The IRL is one of the premier inshore saltwater fishing areas in the U.S. and offers world class gamefishing experiences to anglers of all abilities. Big gamefish such as snook, tarpon, redfish, and seatrout are perhaps the most prized fish targeted. However, the lagoon’s diverse fish population offers a wide variety of desirable species including ladyfish, snapper, black drum, croakers and sheepshead, as well as many seasonal migratory species like flounder, bluefish, jacks, and pompano.
There are about 160 species of bivalves that inhabit the lagoon. This includes clams, oysters, mussels, arks, cockles, coquina and other shellfish types. Bivalves are important to the lagoon because while feeding, they remove small particles, algae, and other materials from the water, helping to improve water clarity. Oysters have proven particularly important in this role. A single adult oyster is capable of filtering 30 – 50 gallons of water each day. Tens of thousands of individuals may inhabit an oyster reef, providing tremendous water quality benefits each day. In recent years, a number of organizations have developed robust, highly-successful volunteer efforts focused on restoring filter feeders to the lagoon.

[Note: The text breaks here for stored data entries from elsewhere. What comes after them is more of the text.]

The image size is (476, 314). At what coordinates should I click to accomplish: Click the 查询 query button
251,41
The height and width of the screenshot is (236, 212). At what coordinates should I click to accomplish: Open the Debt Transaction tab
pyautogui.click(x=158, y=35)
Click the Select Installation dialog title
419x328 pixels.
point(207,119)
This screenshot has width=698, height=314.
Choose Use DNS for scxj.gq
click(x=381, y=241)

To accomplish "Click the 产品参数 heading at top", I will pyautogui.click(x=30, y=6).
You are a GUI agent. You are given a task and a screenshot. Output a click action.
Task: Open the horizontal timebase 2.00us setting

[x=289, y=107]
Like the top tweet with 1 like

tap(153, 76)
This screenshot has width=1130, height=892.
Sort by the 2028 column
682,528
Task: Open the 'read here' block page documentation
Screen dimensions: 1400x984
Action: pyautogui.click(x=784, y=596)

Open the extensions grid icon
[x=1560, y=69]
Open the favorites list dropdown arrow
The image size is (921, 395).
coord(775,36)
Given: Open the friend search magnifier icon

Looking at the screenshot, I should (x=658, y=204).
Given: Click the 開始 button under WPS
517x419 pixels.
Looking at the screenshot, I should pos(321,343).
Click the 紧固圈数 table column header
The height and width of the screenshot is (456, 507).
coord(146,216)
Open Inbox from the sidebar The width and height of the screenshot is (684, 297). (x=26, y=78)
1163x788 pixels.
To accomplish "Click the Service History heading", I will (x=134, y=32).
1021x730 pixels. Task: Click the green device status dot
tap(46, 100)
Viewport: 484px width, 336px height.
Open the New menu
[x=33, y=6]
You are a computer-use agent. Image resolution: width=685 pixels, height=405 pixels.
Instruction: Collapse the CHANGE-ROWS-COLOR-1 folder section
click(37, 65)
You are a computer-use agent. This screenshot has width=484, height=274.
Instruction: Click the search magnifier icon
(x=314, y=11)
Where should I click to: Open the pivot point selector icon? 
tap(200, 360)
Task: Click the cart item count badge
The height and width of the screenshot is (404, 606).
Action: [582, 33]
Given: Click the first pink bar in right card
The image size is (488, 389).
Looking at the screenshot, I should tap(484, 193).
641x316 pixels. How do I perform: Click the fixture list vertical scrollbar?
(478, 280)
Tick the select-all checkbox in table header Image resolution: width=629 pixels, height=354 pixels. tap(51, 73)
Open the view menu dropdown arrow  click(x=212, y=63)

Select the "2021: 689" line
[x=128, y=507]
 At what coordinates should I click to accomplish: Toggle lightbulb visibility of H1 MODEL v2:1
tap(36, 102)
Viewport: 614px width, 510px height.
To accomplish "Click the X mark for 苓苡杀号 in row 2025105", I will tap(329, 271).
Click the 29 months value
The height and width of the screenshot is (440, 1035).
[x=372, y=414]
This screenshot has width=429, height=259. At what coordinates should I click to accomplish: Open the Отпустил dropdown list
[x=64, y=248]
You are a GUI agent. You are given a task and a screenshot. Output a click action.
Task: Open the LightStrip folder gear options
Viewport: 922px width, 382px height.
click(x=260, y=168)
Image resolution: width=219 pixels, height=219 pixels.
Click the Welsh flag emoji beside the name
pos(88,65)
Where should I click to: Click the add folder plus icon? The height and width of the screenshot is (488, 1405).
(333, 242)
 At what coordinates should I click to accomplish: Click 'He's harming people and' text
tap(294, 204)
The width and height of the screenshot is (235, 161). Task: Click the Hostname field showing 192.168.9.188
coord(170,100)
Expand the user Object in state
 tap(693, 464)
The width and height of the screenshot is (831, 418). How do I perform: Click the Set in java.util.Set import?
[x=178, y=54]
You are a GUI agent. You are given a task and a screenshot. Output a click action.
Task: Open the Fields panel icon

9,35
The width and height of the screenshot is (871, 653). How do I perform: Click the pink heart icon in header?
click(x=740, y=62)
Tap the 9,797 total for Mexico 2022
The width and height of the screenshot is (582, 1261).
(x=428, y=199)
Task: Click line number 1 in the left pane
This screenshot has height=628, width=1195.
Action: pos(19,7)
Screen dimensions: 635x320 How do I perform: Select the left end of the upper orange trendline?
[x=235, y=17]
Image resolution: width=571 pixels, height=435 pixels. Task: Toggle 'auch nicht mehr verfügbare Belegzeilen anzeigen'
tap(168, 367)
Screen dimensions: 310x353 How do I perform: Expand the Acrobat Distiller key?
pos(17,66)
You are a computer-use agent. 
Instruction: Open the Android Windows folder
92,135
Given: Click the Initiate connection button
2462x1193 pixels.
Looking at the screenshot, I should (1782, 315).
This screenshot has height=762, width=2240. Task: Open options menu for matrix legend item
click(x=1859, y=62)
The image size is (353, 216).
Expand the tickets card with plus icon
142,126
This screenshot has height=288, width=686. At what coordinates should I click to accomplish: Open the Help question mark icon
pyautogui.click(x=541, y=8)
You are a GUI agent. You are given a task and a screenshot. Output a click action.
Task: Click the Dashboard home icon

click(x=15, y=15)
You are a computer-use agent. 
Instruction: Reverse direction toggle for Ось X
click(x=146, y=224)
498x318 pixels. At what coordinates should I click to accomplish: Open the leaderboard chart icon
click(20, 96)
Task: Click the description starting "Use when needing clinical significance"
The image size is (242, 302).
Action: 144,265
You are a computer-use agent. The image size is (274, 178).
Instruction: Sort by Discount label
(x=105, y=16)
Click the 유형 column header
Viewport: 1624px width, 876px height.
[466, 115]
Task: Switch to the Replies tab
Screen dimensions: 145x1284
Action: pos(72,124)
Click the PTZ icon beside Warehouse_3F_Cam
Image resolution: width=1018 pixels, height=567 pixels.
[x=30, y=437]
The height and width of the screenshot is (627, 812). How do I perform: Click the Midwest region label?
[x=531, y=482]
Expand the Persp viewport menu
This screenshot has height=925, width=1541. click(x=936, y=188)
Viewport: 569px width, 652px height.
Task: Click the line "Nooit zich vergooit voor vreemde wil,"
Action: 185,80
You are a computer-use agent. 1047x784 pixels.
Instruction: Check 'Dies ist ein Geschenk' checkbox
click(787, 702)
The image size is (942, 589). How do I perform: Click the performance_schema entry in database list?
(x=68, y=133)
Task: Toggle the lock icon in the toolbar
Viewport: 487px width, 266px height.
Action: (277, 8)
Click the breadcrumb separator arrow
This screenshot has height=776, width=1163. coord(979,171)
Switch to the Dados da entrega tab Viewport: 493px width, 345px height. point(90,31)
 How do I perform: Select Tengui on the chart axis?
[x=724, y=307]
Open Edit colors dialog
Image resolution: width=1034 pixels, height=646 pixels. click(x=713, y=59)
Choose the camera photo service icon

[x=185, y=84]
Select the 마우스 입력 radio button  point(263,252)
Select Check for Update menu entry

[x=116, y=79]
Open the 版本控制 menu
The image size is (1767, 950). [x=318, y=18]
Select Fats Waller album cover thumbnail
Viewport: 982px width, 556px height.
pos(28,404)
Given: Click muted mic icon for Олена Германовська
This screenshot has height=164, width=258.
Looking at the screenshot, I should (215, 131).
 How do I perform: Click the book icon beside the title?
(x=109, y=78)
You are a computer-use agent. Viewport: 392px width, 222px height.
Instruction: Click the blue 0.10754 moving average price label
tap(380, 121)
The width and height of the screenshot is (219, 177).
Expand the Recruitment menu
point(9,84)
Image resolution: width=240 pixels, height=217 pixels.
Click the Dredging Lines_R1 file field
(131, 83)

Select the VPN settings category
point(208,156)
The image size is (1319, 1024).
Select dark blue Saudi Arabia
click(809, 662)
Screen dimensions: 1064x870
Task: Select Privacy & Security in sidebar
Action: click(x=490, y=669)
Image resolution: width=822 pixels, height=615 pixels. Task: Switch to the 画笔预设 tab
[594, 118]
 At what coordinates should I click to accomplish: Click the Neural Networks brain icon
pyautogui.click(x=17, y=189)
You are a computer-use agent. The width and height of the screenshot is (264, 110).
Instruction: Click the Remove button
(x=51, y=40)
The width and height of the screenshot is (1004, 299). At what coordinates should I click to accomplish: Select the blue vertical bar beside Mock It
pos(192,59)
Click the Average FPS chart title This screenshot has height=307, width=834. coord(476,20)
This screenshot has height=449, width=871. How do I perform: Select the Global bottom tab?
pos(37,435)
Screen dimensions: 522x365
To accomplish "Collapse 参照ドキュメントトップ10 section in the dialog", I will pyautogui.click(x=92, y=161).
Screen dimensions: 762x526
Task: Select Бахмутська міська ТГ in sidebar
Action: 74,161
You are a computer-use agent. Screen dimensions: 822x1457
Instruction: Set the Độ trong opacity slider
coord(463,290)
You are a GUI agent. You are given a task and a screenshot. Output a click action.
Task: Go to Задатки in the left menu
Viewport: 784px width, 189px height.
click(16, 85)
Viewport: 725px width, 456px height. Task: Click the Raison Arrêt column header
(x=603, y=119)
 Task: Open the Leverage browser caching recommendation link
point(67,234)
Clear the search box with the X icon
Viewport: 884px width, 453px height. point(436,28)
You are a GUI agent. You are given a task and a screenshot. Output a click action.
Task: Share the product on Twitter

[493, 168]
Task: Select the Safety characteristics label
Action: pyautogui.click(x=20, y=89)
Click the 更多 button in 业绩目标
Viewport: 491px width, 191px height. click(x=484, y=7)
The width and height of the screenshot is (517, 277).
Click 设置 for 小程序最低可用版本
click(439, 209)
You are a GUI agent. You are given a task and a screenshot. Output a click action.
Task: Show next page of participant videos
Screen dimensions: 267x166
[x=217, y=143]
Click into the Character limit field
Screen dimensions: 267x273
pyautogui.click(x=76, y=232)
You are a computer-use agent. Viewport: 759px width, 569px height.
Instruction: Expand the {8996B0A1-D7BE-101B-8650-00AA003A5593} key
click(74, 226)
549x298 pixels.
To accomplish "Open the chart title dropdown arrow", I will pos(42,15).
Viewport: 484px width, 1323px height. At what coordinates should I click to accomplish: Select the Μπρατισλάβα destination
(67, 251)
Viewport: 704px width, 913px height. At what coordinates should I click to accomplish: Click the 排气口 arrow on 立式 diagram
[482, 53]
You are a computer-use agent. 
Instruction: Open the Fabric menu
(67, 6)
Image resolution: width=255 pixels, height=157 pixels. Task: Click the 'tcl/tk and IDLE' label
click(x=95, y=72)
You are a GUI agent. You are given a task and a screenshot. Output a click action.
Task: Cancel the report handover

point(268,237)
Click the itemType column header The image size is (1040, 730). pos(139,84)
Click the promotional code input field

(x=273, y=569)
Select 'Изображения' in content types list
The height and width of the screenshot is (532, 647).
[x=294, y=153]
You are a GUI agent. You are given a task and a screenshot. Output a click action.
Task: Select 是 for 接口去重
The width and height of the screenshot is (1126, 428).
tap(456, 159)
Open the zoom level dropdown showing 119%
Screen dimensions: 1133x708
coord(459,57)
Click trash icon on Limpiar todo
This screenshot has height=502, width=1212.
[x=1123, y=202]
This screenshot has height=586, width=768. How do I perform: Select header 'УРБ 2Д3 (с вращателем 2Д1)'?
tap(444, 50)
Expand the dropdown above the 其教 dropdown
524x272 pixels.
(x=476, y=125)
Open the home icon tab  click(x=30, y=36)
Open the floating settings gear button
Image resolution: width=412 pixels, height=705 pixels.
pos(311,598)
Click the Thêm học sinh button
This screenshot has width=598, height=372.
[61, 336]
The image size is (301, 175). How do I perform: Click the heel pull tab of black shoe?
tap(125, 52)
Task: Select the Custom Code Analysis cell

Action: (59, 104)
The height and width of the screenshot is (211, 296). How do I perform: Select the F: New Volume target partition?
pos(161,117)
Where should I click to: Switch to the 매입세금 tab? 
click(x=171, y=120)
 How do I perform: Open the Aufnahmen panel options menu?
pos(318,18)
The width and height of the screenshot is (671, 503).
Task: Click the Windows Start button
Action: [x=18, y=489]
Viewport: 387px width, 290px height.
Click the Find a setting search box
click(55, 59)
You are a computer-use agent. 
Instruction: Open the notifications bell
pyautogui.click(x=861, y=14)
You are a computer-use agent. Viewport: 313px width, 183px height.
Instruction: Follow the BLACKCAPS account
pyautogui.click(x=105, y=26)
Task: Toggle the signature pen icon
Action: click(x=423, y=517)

Terrapins are unique because they prefer to live in the brackish salt marshes and mangroves of estuaries rather than in freshwater. They survive their salty conditions by secreting excess salt from tear glands and by drinking rainwater. In the late 1800s, terrapins were hunted for turtle soup and populations declined almost to the point of extinction. However, harvest limits helped terrapins recover. Today, terrapins are threatened by habitat loss, drowning in crab traps and other fishing gear, and predation from racoons and other animals.
Eight species of fiddler crabs occur in the IRL. Fiddler crabs are common along the shoreline of the lagoon and can often be found in large groups feeding along the shoreline. These tiny crustaceans are easily identified by the unequal claws of males, who have one greatly enlarged claw and one small claw. Rather than helping the male fiddler crab feed, the large claw actually makes feeding more difficult because fiddlers are detritus feeders. This means they eat decaying mangrove leaves and aquatic plants, algae and bacteria. Females incubate their eggs for about two weeks inside a burrow in the sand. When the eggs are ready to hatch, the female returns to the surface to release them into water.
Two species of pelicans are found in the IRL: brown pelicans, which are present year-round, and white pelicans, which visit during the winter. They are common throughout the lagoon region and are often found in large groups when nesting on the lagoon’s spoil islands, or resting in marina areas. Brown pelicans feed almost exclusively on marine fish and crustaceans that they capture by diving head-first into water from heights of 20 – 45 feet. The large bill pouch of a brown pelican can hold about 3 gallons of water and is used like a dip net during prey capture. It can also be used as a feeding trough for young pelicans learning how to capture food.